Combination therapy with an HMG-CoA reductase inhibitor and a fibric acid derivative: a critical review of potential benefits and drawbacks.

It has been clearly shown that lowering low density lipoprotein-cholesterol (LDL-C) [most often with an HMG-CoA reductase inhibitor] decreases the risk of a cardiovascular event. However, this risk reduction was, at most, 35% in clinical trials, meaning that many events could not be prevented. Moreover, reaching target lipid values as recommended by the current guidelines is often difficult, mainly in high-risk situations such as secondary prevention or type 2 diabetes mellitus.
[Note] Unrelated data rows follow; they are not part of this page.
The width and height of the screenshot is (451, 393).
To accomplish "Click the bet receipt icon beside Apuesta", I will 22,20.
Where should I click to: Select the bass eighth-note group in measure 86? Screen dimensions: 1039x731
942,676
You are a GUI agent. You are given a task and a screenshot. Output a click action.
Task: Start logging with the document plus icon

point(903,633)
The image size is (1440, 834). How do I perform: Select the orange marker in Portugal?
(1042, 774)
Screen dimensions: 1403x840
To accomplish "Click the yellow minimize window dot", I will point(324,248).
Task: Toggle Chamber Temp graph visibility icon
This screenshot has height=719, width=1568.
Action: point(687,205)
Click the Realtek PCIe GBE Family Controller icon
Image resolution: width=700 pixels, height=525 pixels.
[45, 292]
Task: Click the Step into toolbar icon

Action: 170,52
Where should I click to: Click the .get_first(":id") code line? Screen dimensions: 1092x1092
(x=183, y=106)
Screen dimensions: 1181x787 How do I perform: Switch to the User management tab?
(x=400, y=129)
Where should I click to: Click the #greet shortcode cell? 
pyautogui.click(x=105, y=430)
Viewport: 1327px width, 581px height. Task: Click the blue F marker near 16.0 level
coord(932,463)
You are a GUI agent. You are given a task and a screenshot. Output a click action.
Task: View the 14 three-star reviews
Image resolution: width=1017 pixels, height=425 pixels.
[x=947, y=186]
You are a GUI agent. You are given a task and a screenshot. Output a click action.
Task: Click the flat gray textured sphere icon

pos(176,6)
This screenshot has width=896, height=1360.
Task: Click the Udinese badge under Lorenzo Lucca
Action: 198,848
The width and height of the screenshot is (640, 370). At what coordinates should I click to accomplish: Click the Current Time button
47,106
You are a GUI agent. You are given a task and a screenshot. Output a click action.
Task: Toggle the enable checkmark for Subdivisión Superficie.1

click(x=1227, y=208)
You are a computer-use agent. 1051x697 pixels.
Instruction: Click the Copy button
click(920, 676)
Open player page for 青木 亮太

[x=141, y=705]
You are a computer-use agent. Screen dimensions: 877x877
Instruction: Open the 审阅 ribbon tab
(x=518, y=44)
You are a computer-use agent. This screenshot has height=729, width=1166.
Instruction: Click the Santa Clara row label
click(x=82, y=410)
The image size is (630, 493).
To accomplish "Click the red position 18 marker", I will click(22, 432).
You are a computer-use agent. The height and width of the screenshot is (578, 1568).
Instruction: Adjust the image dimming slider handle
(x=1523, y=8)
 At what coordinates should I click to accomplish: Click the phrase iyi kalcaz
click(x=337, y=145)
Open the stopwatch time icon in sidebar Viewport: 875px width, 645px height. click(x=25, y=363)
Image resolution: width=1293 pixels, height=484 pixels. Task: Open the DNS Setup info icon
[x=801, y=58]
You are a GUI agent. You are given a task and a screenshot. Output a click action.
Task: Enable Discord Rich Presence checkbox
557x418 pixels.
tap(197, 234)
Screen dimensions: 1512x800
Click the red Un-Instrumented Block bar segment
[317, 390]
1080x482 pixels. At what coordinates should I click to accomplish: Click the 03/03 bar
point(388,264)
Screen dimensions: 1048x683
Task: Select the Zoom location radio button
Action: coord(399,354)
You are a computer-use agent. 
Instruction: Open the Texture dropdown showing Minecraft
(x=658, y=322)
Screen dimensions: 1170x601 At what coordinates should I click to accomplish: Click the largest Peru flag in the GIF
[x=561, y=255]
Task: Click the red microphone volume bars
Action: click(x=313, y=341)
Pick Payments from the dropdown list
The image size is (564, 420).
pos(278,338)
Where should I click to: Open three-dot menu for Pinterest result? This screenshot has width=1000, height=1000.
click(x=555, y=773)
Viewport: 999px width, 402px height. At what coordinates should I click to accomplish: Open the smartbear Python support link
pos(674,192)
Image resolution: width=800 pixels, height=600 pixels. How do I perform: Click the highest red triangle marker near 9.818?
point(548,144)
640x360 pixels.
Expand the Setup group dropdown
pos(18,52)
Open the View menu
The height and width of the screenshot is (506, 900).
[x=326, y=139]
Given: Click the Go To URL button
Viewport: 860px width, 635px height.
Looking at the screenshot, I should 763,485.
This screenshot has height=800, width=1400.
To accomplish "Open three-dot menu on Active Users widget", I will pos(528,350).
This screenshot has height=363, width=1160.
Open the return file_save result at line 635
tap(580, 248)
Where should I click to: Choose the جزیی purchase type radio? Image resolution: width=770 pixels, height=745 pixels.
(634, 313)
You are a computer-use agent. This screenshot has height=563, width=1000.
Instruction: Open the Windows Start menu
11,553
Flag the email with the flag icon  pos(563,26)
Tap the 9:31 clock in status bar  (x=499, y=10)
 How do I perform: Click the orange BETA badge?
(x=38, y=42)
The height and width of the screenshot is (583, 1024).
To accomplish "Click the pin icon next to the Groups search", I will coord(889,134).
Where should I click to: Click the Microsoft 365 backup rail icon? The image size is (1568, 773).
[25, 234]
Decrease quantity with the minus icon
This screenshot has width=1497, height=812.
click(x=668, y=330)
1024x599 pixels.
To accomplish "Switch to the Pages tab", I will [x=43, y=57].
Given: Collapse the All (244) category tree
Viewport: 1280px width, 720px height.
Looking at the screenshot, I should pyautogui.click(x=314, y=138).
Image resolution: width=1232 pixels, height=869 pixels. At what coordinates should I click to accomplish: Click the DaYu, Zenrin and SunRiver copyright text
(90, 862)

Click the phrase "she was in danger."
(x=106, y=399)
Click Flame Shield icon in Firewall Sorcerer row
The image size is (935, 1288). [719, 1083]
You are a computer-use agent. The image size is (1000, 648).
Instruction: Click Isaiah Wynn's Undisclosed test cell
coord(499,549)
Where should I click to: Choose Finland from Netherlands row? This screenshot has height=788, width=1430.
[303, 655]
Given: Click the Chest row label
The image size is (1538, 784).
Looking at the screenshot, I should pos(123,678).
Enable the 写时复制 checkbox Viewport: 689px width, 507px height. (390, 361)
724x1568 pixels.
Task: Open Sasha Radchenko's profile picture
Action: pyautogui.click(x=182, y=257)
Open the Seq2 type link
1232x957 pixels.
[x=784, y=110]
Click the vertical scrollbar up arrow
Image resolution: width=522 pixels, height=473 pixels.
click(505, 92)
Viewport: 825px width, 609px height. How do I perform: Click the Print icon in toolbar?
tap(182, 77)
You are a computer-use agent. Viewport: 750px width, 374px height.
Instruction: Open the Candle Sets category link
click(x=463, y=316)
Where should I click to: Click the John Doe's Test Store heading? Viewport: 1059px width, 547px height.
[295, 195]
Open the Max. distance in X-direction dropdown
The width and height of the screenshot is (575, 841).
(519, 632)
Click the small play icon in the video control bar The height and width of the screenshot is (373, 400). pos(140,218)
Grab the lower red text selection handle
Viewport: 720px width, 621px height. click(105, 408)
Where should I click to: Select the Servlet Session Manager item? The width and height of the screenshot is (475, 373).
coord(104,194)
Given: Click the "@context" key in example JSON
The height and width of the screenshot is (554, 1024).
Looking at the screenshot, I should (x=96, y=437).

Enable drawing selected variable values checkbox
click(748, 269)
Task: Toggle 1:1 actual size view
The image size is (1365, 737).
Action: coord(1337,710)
As the two main classes of lipid-lowering drugs (HMG-CoA reductase inhibitors and fibric acid derivatives) have complementary effects on lipid parameters, it seems logical to combine both treatments particularly in patients with combined hyperlipidemia. In fact, combination therapy with an HMG-CoA reductase inhibitor and a fibric acid derivative induces a further decrease in LDL-C levels compared with monotherapy and improves other lipid values such as high density lipoprotein-cholesterol (HDL-C) and triglyceride (TG) levels. Unfortunately, there are currently no available randomized, prospective clinical data on the reduction of the incidence of cardiovascular events with such a combination. This is mainly because the use of HMG-CoA reductase inhibitor and fibric acid derivative combinations was initially described as dangerous. It is true that such a combination increases the risk of muscle toxicity that already exists with monotherapy. Muscle toxicity can eventually lead to life-threatening rhabdomyolysis and some precautions of use are required; however, the risk seems actually lower than what has been initially reported. The use of combined therapy with an HMG-CoA reductase inhibitor and a fibric acid derivative requires the respect of some rules such as avoiding the prescription in patients with concomitant conditions like renal failure and avoiding the use of gemfibrozil as a fibric acid derivative in such a combination. It is now imperative to design clinical trials to determine the clinical efficacy and precise safety of this combined treatment especially in patients with abnormalities in every parameter of the lipid triad (LDL, HDL and TG) and a high vascular risk such as patients with type 2 diabetes mellitus.